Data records
════════════════

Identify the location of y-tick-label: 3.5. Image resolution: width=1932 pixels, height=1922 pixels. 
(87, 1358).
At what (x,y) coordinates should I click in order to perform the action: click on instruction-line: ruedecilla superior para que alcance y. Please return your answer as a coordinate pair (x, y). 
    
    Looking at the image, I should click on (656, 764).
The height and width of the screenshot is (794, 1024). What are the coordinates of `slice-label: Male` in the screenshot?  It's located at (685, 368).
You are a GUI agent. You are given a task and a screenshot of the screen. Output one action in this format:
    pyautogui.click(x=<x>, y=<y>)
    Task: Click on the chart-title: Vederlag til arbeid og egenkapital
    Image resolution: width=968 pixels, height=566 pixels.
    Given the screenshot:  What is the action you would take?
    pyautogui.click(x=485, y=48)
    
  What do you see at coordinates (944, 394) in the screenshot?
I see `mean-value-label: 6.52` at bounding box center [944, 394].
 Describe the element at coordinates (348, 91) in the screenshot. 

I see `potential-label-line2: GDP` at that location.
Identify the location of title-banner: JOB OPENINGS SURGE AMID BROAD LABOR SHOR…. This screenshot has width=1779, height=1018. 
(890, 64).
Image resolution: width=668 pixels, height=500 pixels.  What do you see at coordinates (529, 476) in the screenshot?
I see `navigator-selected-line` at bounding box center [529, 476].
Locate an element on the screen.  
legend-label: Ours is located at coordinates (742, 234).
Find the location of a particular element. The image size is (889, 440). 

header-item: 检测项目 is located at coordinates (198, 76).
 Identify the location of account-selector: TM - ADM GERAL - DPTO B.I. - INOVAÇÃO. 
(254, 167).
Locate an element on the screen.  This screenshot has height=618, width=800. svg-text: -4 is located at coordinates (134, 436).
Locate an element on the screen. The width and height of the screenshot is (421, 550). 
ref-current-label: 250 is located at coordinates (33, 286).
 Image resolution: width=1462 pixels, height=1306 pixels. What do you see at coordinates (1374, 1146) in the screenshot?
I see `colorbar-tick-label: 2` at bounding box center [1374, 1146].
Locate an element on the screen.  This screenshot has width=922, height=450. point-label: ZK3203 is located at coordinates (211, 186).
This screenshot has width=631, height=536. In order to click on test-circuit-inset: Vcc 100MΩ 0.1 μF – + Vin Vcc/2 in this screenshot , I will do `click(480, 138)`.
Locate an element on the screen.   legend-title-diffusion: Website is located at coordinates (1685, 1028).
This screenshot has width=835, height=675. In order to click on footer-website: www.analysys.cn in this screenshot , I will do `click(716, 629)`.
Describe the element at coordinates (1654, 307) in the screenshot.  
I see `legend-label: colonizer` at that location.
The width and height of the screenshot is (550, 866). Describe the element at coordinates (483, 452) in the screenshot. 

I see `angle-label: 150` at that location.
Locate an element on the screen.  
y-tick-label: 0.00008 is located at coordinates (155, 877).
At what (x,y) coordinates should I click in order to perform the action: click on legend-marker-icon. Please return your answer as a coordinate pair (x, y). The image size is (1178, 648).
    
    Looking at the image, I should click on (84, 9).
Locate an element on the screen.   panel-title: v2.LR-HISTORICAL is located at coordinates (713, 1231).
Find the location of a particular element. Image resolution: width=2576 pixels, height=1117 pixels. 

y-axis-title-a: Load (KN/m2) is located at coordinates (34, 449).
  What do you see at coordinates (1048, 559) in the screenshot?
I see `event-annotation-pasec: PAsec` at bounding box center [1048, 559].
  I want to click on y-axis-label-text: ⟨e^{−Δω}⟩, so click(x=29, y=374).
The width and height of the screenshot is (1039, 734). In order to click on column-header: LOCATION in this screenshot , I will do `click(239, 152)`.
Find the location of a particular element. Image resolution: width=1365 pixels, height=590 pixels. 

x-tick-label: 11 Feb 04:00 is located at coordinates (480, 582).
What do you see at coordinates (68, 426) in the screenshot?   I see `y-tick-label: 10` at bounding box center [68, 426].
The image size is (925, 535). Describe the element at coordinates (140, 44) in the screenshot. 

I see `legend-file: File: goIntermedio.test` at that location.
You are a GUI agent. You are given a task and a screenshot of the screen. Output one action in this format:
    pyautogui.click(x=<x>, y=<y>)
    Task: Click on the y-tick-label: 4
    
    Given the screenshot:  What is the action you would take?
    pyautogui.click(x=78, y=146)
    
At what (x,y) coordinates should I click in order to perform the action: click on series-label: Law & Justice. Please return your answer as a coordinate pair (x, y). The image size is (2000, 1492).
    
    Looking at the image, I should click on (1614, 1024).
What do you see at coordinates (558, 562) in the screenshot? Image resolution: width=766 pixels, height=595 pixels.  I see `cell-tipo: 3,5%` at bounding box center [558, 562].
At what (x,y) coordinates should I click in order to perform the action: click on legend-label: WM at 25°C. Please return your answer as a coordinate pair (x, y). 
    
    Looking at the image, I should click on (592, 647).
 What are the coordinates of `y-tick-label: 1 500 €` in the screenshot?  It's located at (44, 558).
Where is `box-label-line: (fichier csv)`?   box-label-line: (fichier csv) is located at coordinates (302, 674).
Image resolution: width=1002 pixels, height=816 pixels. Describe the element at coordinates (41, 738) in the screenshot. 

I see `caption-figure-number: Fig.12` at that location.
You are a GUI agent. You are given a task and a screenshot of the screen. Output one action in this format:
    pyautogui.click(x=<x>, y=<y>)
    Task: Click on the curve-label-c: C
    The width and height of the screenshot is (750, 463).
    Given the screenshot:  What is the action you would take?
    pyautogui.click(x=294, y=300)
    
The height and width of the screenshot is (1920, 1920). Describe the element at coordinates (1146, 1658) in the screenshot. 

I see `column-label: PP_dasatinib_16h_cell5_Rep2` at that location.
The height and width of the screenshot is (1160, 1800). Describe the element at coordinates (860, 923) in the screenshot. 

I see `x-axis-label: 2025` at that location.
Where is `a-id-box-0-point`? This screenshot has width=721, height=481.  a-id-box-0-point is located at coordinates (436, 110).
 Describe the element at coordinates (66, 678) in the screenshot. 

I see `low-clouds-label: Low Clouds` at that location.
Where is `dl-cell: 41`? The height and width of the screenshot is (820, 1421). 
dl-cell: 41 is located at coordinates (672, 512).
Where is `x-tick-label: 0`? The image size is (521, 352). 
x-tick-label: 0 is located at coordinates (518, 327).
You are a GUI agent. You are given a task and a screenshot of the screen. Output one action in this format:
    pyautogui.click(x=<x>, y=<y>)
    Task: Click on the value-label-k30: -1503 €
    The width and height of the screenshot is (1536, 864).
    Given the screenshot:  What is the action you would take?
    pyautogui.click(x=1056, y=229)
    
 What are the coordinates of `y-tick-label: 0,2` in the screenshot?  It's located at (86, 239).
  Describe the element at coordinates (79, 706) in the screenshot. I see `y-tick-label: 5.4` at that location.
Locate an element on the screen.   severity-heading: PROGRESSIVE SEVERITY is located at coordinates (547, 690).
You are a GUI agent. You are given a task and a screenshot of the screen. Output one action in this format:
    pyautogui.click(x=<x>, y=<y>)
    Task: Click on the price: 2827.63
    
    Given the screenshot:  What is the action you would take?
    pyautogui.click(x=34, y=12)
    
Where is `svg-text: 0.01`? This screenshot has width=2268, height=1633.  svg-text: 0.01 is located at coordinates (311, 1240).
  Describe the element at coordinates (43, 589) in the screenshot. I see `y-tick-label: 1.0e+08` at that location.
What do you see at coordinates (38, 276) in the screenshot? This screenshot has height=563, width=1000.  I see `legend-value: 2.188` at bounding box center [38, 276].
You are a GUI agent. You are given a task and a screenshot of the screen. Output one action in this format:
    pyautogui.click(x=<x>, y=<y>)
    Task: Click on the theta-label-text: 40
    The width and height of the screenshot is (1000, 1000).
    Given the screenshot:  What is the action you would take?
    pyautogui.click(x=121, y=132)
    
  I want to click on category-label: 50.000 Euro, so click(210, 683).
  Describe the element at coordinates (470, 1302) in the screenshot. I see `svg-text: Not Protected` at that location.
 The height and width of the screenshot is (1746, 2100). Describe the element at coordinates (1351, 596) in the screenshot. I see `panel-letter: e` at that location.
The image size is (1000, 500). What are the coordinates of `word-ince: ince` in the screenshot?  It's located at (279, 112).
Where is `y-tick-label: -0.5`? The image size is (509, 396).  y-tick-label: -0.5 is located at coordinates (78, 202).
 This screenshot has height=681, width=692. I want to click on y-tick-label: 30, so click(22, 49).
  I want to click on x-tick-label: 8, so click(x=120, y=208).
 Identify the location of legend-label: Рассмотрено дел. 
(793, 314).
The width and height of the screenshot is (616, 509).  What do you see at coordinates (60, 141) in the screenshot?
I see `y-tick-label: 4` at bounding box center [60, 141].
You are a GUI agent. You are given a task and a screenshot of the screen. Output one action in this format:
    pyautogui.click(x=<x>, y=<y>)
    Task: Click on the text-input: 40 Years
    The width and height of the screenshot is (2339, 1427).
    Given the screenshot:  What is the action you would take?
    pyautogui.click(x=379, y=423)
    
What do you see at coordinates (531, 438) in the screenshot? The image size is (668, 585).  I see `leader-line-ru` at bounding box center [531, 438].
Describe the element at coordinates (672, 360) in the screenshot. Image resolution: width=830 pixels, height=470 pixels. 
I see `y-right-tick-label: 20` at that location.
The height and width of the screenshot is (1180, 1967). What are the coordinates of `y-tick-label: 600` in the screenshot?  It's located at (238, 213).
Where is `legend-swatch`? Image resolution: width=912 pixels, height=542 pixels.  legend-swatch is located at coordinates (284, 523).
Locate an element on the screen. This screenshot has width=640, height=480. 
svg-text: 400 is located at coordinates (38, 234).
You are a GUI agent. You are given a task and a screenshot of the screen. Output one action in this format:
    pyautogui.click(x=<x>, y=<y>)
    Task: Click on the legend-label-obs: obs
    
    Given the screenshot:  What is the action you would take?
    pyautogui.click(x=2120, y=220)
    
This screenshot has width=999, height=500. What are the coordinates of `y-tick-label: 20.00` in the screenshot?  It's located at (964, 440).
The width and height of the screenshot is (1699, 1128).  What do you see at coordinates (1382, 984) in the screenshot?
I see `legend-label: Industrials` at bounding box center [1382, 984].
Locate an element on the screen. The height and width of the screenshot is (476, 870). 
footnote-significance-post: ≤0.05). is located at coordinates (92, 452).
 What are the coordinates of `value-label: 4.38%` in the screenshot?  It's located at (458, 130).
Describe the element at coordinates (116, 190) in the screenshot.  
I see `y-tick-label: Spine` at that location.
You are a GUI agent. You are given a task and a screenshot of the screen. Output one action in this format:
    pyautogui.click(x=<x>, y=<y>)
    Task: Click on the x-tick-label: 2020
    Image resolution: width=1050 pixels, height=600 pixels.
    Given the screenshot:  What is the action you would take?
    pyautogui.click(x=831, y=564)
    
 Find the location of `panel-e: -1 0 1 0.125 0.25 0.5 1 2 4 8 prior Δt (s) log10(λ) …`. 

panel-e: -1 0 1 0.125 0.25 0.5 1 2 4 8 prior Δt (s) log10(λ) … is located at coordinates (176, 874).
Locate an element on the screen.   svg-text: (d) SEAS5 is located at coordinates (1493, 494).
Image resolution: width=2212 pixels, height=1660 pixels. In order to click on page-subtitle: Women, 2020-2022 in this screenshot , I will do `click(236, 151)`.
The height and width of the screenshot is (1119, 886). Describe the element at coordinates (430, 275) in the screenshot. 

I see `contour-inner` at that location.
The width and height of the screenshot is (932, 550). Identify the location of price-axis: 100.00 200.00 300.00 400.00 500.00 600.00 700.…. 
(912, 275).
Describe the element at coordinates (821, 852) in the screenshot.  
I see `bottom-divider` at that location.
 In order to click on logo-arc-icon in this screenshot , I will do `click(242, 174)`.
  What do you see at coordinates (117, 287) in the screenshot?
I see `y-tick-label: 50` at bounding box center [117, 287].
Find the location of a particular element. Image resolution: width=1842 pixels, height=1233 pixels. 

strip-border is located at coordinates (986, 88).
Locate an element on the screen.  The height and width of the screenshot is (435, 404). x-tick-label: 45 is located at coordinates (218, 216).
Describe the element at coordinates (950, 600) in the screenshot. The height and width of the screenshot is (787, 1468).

════════════════

About this task:
List every line of the records above that contains the string "axis", treating uppercase and lowercase as different.

Task response:
y-axis-title-a: Load (KN/m2) is located at coordinates (34, 449).
  I want to click on y-axis-label-text: ⟨e^{−Δω}⟩, so click(x=29, y=374).
I see `x-axis-label: 2025` at that location.
The width and height of the screenshot is (932, 550). Identify the location of price-axis: 100.00 200.00 300.00 400.00 500.00 600.00 700.…. 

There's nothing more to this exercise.